§ **Text provided**
----

Web Exercises

  1. All shortest pairs. Write a program AllShortestPaths.java that builds a graph from a file, and reads source-destination requests from standard input and prints a shortest path in the graph from the source to the destination.
  2. Faster word ladders. To speed things up (if the word list is very large), don't write a nested loop to try all pairs of words to see if they are adjacent. To handle 5 letter words, first sort the word list. Words that only differ in their last letter will appear consecutively in the sorted list. Sort 4 more times, but cyclically shift the letters one position to the right so that words that differ in the ith letter will appear consecutively in one of the sorted lists.

    Try out this approach using a larger word list with words of different sizes. Two words of different lengths are neighbors if the smaller word is the same as the bigger word, minus the last letter, e.g., brow and brown.

  3. Checkers. Extend the rules of checkers to an N-by-N checkerboard. Show how to determine whether a checker can become in king in the current move. (Use BFS or DFS.) Show how to determine whether black has a winning move. (Find an Euler path.)
  4. Combinational circuits. Determining the truth value of a combinational circuit given its inputs is a graph reachability problem (on a directed acyclic graph).
  5. Hex. The game of Hex is played on a trapezoidal grid of hexagons....
    • Describe how to detect whether white or black has won the game using either BFS or DFS.
    • Prove that the game cannot end in a tie. Hint: consider the set of cells reachable from the left side of the board.
    • Prove that the first player in Hex can always win if they play optimally. Hint: if the second player had a winning strategy, you could choose a random cell initially, and then just copy the second player's winning strategy. In game theory, this technique is known as strategy stealing.
  6. Write a program MovieStats.java that reads in a movie data set and prints out the number of distinct actors and movies.
  7. Modify Bacon.java so that the user types two actors (one per line) and the program prints a shortest chain between the two actors.
  8. Modify Graph.java to include a method iterator() that returns an Iterator to the graph's vertices. Also, make Graph implement the Iterable<String> interface so that you can use it with foreach to iterate over the graph's vertices.
----
§ **Exercise data**

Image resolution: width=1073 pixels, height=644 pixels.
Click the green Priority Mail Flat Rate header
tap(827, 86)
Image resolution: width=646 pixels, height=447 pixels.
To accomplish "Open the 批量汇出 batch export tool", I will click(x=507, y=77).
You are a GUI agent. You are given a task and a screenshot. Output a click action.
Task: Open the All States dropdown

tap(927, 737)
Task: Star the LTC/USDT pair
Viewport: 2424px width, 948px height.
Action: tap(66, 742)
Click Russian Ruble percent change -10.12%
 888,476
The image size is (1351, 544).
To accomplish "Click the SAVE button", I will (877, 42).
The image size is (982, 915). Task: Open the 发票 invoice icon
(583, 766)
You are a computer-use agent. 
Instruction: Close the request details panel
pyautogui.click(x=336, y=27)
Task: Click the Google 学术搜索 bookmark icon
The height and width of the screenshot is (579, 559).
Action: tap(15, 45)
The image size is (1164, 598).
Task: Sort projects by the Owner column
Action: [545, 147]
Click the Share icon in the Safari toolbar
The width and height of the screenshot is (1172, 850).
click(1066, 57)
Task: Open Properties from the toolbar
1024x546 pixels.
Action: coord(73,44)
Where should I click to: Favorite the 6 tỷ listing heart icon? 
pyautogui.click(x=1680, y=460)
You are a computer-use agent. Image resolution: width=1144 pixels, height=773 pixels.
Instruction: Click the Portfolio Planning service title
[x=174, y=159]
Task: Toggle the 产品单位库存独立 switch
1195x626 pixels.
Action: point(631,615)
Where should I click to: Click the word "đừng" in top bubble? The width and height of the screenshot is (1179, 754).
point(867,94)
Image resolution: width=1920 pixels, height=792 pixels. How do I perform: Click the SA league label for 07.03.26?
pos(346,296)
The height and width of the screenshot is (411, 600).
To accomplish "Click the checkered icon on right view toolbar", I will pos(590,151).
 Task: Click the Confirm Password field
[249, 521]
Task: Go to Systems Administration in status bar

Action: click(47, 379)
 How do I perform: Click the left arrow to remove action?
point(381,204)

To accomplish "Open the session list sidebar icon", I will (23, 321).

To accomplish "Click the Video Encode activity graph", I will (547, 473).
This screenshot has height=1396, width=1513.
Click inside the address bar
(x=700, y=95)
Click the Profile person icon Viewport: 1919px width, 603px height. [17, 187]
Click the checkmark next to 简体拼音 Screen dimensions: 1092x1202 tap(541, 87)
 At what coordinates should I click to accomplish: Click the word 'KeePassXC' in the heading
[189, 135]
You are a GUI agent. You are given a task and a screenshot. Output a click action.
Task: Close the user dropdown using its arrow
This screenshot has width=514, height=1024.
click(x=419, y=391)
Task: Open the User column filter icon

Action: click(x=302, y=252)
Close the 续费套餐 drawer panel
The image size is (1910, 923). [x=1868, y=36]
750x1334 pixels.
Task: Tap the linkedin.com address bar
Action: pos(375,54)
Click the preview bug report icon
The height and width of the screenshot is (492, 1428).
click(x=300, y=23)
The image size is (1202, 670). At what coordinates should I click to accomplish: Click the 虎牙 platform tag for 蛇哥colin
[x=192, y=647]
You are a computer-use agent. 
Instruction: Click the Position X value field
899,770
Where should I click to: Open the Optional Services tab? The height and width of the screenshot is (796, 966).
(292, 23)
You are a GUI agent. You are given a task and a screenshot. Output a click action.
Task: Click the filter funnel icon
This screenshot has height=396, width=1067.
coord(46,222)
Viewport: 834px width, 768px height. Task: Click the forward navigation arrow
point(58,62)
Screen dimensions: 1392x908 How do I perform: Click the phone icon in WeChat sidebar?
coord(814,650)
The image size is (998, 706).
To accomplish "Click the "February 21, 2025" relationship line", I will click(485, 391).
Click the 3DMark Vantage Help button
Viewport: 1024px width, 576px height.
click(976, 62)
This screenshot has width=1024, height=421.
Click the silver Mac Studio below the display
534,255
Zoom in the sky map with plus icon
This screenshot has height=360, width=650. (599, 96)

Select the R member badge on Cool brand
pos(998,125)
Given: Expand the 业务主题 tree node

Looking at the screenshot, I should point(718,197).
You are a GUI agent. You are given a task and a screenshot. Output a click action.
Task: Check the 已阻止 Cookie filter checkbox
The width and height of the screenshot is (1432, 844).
----
§ **Activity**
Continue the list of graph programming exercises from where it stops, adding the next numbered exercise or more in the same style.

§ **Expected answer**
    public Iterator<String> iterator() {
       return st.iterator();
    }
    
  9. Garbage collection. Reference counting vs. mark-and-sweep. Automatic memory management in languages like Java is a challenging problem. Allocating memory is easy, but discovering when a program is finished with memory (and reclaiming it) is more difficult. Reference counting: doesn't work with circular linked structure. Mark-and-sweep algorithm. Root = local variables and static variables. Run DFS from roots, marking all variables references from roots, and so on. Then, make second pass: free all unmarked objects and unmark all marked objects. Or a copying GC would then move all of the marked objects to a single memory area. Uses one extra bit per object. JVM must pause while garbage collection occurs. Fragments memory.
  10. Power law of web links. (Micahel Mitzenmacher) The indegrees and outdegrees of World Wide Web obey a power law. Can be modeled by preferred attachment process. Suppose that each web page has exactly one outgoing link. Each page is created one at a time, starting with a single page that points to itself. With probability p < 1, it links to one of the existing pages, chosen uniformly at random. With probability 1-p it links to an existing page with probability proportional to the number of incoming links of that page. This rule reflects the common tendency for new web pages to point to popular pages. Write a program to simulate this process and plot a histogram of the number of incoming links. Answer: you should observe that the fraction of pages with indegree k is proportional to k^(-1 / (1 - p)).